IN THE UNITED STATES DISTRICT COURT FOR THE DISTRICT OF KANSAS
SHANE BROPHY,
Plaintiff, Case No. 25-1013-DDC-BGS
v.
IAM MACHINIST UNION 839,
Defendant.
MEMORANDUM AND ORDER
Pro se1 plaintiff Shane Brophy has sued defendant IAM Machinist Union 839 for disability discrimination and retaliation. Doc. 1 at 1, 3. The Union has moved to dismiss, asserting that plaintiff’s confusing Complaint fails to state a cognizable claim. Doc. 18. The court grants the Union’s motion. Plaintiff—despite filing 500+ pages of “exhibits” for the court to dig through—hasn’t alleged any facts suggesting that the Union discriminated or retaliated against him based on his disability. In light of this decision, the court grants plaintiff 14 days to move to file an amended complaint. The court explains these conclusions, below.

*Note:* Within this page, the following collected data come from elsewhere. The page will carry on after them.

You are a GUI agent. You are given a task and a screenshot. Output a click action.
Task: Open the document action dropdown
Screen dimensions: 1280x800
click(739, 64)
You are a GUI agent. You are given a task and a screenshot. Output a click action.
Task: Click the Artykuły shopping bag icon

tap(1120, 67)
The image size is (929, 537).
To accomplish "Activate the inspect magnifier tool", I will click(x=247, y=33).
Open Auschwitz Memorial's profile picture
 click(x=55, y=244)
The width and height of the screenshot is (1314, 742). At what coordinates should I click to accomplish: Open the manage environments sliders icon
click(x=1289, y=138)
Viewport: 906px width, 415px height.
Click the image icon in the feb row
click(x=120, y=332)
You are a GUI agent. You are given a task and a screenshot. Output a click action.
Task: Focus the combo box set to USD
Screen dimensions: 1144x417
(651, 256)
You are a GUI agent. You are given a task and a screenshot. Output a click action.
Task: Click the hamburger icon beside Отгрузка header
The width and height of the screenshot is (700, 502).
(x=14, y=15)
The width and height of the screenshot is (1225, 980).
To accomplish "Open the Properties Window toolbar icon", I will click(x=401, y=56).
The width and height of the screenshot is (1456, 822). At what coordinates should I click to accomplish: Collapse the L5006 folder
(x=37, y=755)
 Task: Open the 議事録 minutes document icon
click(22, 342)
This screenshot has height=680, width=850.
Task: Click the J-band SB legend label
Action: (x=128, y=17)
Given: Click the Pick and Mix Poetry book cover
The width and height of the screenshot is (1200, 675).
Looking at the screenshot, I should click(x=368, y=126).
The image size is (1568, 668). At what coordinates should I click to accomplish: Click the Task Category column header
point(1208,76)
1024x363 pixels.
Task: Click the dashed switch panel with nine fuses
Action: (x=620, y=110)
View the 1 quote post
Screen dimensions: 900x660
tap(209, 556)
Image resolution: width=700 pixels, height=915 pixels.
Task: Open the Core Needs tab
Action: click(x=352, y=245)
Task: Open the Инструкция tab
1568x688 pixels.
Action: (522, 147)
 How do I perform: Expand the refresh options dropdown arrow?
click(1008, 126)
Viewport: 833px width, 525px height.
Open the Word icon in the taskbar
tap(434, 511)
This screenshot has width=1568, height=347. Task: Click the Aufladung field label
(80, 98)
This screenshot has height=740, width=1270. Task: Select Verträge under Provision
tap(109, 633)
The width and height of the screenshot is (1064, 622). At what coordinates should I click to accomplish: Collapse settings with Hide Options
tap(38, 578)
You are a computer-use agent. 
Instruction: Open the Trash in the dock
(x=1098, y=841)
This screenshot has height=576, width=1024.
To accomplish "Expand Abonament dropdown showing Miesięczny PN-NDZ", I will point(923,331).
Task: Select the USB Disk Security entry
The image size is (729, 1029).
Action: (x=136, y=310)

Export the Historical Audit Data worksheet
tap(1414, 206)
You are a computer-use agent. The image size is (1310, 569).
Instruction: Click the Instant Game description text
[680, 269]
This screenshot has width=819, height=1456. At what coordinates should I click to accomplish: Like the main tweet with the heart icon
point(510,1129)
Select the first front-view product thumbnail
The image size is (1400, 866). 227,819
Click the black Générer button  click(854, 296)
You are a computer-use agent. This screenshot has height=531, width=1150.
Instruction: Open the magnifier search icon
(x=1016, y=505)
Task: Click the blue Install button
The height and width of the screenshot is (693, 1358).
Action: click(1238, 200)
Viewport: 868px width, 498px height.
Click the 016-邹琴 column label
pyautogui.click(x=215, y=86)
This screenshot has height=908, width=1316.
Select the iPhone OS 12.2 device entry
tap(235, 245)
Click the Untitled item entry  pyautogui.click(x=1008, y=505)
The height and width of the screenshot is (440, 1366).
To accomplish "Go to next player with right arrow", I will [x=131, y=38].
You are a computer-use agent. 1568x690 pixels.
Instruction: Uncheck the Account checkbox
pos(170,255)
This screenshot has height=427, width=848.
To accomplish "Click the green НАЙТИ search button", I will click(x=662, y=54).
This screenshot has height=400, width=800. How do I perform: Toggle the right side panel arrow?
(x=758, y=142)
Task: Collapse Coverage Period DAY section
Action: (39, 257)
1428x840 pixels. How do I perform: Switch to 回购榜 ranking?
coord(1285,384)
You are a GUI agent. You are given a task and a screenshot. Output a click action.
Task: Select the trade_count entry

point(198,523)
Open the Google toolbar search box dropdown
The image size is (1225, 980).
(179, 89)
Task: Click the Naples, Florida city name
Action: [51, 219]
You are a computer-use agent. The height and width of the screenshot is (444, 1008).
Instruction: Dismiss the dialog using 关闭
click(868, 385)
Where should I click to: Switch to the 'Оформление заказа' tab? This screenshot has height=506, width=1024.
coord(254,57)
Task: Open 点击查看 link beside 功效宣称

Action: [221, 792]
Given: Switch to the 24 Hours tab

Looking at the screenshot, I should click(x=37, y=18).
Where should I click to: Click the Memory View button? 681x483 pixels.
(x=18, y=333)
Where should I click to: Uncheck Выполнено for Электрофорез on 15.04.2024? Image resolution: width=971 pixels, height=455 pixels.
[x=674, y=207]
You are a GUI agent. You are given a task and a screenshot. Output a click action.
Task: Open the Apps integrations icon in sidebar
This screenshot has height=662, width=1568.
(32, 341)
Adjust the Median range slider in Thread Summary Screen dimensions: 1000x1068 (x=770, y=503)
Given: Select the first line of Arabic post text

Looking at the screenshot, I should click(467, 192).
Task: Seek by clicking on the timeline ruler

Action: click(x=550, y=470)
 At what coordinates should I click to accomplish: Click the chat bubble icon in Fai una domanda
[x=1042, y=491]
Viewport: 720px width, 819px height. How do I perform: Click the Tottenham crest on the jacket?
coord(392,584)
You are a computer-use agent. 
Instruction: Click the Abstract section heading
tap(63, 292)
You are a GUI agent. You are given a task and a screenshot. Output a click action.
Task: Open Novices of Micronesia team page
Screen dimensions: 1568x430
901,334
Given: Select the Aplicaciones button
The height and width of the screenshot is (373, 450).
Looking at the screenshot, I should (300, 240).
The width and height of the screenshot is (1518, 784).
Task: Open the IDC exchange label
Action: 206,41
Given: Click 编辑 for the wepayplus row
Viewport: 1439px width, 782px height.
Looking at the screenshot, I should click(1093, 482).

1 Plaintiff proceeds pro se. The court construes his filings liberally and “hold[s] [them] to less stringent standards than formal pleadings drafted by lawyers[.]” Haines v. Kerner, 404 U.S. 519, 520 (1972); Hall v. Bellmon, 935 F.2d 1106, 1110 (10th Cir. 1991). But the court doesn’t “assume the role of advocate for the pro se litigant.” Hall, 935 F.2d at 1110. And our Circuit “‘has repeatedly insisted that pro se parties follow the same rules of procedure that govern other litigants.’” Kay v. Bemis, 500 F.3d 1214, 1218 (10th Cir. 2007) (quoting Garrett v. Selby, Connor, Maddux & Janer, 425 F.3d 836, 840 (10th Cir. 2005)). I. Background The court does it best to construct the following narrative from plaintiff’s Complaint and the documents attached to it.2 Plaintiff works for Spirit Aerosystems. Doc. 1-1 at 14. He also serves as an elected union steward. Id. According to plaintiff’s EEOC charge, he has a disability, which Spirit has
accommodated. Id. In March 2024, plaintiff filed a complaint with the EEOC. Id. Then, five days later, plaintiff was reassigned. Id. A Spirit quality manager explained to plaintiff that the reassignment was “not a punishment” but “for the greater good of the company.” Id. at 171. This reassignment prevented plaintiff from serving as a union steward. Id. at 12. A union representative told plaintiff that the new department better suited him because of his accommodation. Id. Plaintiff suspects that his supervisors have discussed his disability, but he never has permitted anyone to speak about his disability or reasonable accommodation. Id. Plaintiff’s Complaint mentions several ethics cases involving his coworkers. Doc. 1 at 3– 4. Emails attached to plaintiff’s Complaint demonstrate that he filed these ethics cases with Spirit. See, e.g., Doc. 1-1 at 23, 35–46, 228–33. As best the court can tell, these ethics cases
have nothing to do with the Union.
2 Plaintiff has dumped hundreds of pages on the court—350 pages attached to his Complaint as an exhibit (Doc. 1-1), 72 pages of “evidence” in another, separately filed exhibit (Doc. 7), and 113 pages in yet more another exhibit (Doc. 11). After the Union moved to dismiss, plaintiff responded (Doc. 19), supplemented that response (Doc. 20), and filed yet another filing (Doc. 22). Of these documents, the court considers only the documents attached to plaintiff’s Complaint. Brokers’ Choice of Am., Inc. v. NBC Universal, Inc., 861 F.3d 1081, 1103 (10th Cir. 2017) (“A district court may . . . consider documents attached to or referenced in the complaint if they are central to the plaintiff’s claim and the parties do not dispute the documents’ authenticity.” (quotation cleaned up)). The court also considers plaintiff’s response to the Union’s motion, Doc. 19, and the supplement to that response, Doc. 20.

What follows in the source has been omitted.